_Estratto della pagina_
┌──

Venne da me un uomo quasi cinquantenne, rattrappito, sudicio, diffidente, spaventato e disperato, con scoppi di allegria sinistra e distruttiva. Si rannicchiò sul divano e mi disse: «lo la psicoanalisi la conosco; ho già fatto sette anni di cura con…
». Il nome che mi disse era di un clinico famoso. «lo non credo che servirà a niente quello che lei tenterà di fare con me, sono venuto perché mia moglie, mia madre e mio fratello Sandro – dopo una pausa ripeté il nome – Sandro, hanno insistito. Non capiscono che io ho trovato la felicità e la verità. Un giorno alla stazione ho incontrato un ragazzo che mi ha parlato, apparteneva ai testimoni di Geova, mi ha dato un appuntamento ed io ci sono andato. Era un posto grande come un negozio, fatto allo stesso modo. Lì incominciai a capire, ma poi sono andato oltre.
Una sera, seduto alla finestra, in un palazzo fra gli altri di Centocelle, guardavo il sole che tramontava. Allora i figli di Dio hanno incominciato a percorrermi dalla testa ai piedi. Erano vibranti, incandescenti, mi facevano male. Compresi che mia madre, mia moglie, ma non mio fratello Sandro – ripeté il nome un’altra volta – Sandro no, mi volevano avvelenare. Da allora mangio solo uova e il pane che mi compro da me dal fornaio e bevo l’acqua che prendo alla cannella in strada, lontanissimo da casa mia. Dio mi ha anche parlato, mi ha detto di stare in guardia da mia moglie e da mia madre, perché vogliono uccidermi; invece mio fratello Sandro – dopo una pausa ripeté – Sandro no. Non so perché mi hanno obbligato a venire qui.
Cosa può fare lei contro Dio?» Risposi: «Contro Dio io non posso fare nulla…».

└──

_Informazioni_
┌──

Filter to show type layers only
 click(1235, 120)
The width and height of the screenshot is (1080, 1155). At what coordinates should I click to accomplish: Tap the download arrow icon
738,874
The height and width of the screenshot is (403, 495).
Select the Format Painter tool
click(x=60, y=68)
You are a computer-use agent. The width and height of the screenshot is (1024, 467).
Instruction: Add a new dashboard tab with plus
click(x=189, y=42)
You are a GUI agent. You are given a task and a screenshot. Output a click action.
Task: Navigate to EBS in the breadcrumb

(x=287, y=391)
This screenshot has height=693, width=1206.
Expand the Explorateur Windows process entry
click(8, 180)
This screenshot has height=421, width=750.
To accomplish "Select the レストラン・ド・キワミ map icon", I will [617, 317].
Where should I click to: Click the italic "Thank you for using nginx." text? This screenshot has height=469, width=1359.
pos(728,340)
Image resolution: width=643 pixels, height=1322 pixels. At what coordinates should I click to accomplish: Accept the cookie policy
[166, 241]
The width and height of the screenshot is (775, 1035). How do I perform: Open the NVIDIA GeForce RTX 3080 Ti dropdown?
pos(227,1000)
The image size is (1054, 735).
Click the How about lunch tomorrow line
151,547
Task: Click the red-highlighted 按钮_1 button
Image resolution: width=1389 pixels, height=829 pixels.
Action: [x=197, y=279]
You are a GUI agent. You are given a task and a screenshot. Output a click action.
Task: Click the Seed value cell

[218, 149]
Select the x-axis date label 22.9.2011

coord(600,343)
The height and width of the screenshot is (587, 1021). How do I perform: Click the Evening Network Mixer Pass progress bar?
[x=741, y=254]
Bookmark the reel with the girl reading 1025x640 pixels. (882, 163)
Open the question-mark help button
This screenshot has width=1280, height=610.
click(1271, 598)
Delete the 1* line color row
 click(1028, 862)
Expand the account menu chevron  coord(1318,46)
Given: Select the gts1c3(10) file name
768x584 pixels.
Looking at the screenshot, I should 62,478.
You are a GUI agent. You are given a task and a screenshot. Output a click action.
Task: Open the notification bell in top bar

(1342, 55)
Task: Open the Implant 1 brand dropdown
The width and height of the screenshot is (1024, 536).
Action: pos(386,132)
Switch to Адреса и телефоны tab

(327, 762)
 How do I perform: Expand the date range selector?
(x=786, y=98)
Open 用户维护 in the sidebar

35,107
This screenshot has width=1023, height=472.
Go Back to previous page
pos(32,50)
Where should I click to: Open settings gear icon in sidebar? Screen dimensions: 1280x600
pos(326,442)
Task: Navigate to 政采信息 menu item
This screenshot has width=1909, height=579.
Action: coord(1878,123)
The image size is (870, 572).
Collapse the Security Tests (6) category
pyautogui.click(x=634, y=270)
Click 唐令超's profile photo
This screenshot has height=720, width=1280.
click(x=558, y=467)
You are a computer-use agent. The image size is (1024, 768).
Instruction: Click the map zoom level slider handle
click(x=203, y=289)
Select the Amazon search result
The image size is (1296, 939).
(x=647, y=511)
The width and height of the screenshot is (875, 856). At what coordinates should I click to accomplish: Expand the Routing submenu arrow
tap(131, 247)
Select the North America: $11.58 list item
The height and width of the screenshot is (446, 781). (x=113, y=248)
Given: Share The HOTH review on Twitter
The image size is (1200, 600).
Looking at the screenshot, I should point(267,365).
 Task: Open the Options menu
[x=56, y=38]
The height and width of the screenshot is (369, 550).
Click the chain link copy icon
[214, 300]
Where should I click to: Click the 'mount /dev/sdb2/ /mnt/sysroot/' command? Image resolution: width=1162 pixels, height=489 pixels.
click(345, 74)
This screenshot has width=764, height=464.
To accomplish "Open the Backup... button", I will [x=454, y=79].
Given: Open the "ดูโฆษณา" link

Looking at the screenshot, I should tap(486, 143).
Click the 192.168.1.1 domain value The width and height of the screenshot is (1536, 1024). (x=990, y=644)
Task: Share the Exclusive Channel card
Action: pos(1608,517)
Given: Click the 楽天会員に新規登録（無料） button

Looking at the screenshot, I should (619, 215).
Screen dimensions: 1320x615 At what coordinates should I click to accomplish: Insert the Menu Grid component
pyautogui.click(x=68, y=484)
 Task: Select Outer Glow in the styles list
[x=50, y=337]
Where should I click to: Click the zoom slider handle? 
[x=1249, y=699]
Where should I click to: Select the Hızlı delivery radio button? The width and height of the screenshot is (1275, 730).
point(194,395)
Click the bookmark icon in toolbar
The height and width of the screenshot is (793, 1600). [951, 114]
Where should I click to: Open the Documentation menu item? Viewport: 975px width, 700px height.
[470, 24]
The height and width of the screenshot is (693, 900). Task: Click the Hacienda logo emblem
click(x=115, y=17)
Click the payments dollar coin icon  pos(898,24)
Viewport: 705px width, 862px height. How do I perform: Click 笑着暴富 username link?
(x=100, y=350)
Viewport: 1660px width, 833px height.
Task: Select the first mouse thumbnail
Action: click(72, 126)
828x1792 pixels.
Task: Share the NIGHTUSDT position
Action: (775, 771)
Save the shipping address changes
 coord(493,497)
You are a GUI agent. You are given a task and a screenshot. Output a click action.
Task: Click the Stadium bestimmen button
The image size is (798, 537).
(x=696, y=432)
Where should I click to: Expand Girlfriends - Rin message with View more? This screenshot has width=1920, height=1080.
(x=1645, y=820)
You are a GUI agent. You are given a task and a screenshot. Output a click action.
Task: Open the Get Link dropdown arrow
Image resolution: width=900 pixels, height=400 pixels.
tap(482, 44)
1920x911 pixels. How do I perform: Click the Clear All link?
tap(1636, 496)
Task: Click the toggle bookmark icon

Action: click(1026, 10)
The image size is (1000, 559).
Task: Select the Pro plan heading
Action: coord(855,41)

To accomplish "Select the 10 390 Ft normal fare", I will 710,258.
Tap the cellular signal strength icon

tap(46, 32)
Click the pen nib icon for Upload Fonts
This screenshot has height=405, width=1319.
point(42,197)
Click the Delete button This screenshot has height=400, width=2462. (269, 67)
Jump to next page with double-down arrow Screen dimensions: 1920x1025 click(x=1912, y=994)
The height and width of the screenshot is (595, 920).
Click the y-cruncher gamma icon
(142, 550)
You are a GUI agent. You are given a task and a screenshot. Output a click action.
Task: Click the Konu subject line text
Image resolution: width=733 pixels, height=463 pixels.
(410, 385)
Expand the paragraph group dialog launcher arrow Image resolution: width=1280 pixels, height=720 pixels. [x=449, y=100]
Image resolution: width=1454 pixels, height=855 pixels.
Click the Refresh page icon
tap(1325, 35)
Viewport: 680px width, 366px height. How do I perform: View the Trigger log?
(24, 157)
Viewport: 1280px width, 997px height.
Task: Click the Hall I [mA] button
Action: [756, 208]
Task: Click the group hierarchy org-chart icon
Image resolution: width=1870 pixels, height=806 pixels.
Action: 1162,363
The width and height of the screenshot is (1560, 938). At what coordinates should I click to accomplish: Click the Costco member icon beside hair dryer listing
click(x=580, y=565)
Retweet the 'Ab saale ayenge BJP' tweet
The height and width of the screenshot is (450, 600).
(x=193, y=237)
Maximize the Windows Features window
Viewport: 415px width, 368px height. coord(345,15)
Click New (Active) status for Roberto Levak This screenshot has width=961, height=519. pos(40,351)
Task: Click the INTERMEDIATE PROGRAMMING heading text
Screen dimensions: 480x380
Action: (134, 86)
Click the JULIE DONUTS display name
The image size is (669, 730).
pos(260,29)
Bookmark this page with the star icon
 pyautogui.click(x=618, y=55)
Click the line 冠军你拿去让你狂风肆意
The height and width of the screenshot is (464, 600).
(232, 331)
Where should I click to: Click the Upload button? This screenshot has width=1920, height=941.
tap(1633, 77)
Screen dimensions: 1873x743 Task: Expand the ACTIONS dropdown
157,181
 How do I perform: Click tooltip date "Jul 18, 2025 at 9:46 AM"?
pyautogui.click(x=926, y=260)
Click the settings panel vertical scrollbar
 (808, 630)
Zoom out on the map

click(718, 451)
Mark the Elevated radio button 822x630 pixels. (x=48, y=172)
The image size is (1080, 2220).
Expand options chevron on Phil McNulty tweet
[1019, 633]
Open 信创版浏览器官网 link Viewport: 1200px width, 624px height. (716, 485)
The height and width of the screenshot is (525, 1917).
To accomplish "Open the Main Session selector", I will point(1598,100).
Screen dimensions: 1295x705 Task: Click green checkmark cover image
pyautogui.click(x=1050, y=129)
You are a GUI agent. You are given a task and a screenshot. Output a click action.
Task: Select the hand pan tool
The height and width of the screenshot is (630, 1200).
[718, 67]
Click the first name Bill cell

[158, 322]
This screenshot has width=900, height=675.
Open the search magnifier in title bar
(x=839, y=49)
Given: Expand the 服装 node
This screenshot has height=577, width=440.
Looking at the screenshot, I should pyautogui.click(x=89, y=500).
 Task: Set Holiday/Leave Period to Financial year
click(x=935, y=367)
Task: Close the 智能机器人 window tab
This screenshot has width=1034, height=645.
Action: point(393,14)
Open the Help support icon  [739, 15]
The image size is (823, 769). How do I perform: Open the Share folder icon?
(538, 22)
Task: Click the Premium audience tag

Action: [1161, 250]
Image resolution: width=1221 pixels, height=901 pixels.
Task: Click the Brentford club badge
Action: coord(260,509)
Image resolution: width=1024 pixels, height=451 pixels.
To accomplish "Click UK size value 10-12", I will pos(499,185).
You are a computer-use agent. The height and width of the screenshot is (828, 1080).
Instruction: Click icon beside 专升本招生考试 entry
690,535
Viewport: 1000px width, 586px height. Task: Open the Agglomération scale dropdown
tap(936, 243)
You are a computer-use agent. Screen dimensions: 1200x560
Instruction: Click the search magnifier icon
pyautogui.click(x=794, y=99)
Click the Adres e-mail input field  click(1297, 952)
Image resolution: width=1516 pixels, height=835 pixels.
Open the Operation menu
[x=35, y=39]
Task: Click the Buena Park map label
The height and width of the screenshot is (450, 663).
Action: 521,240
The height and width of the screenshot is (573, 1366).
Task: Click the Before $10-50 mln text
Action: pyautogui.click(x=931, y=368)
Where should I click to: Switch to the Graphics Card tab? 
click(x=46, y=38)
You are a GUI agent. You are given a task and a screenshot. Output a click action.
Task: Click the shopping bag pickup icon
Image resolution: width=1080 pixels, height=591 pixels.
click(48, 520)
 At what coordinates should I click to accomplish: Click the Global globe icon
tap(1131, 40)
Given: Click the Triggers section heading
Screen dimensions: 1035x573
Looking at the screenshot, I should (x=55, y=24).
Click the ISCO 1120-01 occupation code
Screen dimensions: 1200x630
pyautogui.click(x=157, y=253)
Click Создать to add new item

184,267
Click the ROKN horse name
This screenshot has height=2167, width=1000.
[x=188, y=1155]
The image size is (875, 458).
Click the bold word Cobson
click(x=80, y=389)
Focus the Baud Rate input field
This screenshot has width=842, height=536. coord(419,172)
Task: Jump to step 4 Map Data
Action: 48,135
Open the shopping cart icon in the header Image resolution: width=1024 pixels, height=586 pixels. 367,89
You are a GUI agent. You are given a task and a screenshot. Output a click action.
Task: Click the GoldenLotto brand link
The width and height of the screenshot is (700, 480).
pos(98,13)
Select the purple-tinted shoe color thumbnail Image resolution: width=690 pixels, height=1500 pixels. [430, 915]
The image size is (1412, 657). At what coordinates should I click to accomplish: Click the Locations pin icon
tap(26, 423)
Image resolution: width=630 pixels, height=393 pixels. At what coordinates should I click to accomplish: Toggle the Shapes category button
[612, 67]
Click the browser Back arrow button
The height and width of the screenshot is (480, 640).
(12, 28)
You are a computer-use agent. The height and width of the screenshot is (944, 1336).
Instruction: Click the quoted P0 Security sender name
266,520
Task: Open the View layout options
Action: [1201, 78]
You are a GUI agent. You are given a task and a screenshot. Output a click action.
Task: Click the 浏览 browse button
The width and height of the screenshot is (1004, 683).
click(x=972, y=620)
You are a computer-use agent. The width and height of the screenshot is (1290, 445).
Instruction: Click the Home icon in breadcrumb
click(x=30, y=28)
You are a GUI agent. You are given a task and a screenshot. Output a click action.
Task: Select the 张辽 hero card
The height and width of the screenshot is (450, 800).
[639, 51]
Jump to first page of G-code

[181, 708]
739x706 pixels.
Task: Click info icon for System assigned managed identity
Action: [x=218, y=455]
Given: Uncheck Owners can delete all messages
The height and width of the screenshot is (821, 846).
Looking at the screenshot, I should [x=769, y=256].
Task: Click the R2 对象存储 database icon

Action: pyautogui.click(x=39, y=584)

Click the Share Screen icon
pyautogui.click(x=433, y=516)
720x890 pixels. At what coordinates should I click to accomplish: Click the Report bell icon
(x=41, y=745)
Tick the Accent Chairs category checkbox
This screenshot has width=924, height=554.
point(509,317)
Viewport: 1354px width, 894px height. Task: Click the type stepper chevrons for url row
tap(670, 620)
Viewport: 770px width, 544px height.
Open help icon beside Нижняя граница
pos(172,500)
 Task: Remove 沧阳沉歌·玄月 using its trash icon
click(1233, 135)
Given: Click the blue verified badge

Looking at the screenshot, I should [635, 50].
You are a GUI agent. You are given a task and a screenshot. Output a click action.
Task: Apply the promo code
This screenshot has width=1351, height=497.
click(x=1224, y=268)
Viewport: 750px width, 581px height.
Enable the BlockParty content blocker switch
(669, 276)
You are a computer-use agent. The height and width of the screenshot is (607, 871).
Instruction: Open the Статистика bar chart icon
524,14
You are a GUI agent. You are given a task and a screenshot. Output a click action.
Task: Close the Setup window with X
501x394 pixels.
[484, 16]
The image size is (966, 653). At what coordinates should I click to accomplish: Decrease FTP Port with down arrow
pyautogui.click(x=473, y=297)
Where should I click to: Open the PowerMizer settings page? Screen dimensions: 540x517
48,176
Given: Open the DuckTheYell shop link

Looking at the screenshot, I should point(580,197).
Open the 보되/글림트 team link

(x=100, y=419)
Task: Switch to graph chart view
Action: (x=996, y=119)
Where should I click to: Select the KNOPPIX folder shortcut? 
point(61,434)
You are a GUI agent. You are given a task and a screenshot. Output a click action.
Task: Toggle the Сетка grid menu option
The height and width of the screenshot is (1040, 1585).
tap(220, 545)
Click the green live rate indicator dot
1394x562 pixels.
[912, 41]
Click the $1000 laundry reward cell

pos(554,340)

└──

Rispondi a queste domande sull'estratto della pagina:
1. Quanti anni di cura aveva già fatto l'uomo?
2. Dove ha incontrato il ragazzo che apparteneva ai testimoni di Geova?
3. Che cosa mangia e beve l'uomo da quella sera a Centocelle?

_Risultato_
1. Sette anni.
2. Alla stazione.
3. Mangia solo uova e il pane che compra da sé dal fornaio, e beve l'acqua che prende alla cannella in strada, lontanissimo da casa sua.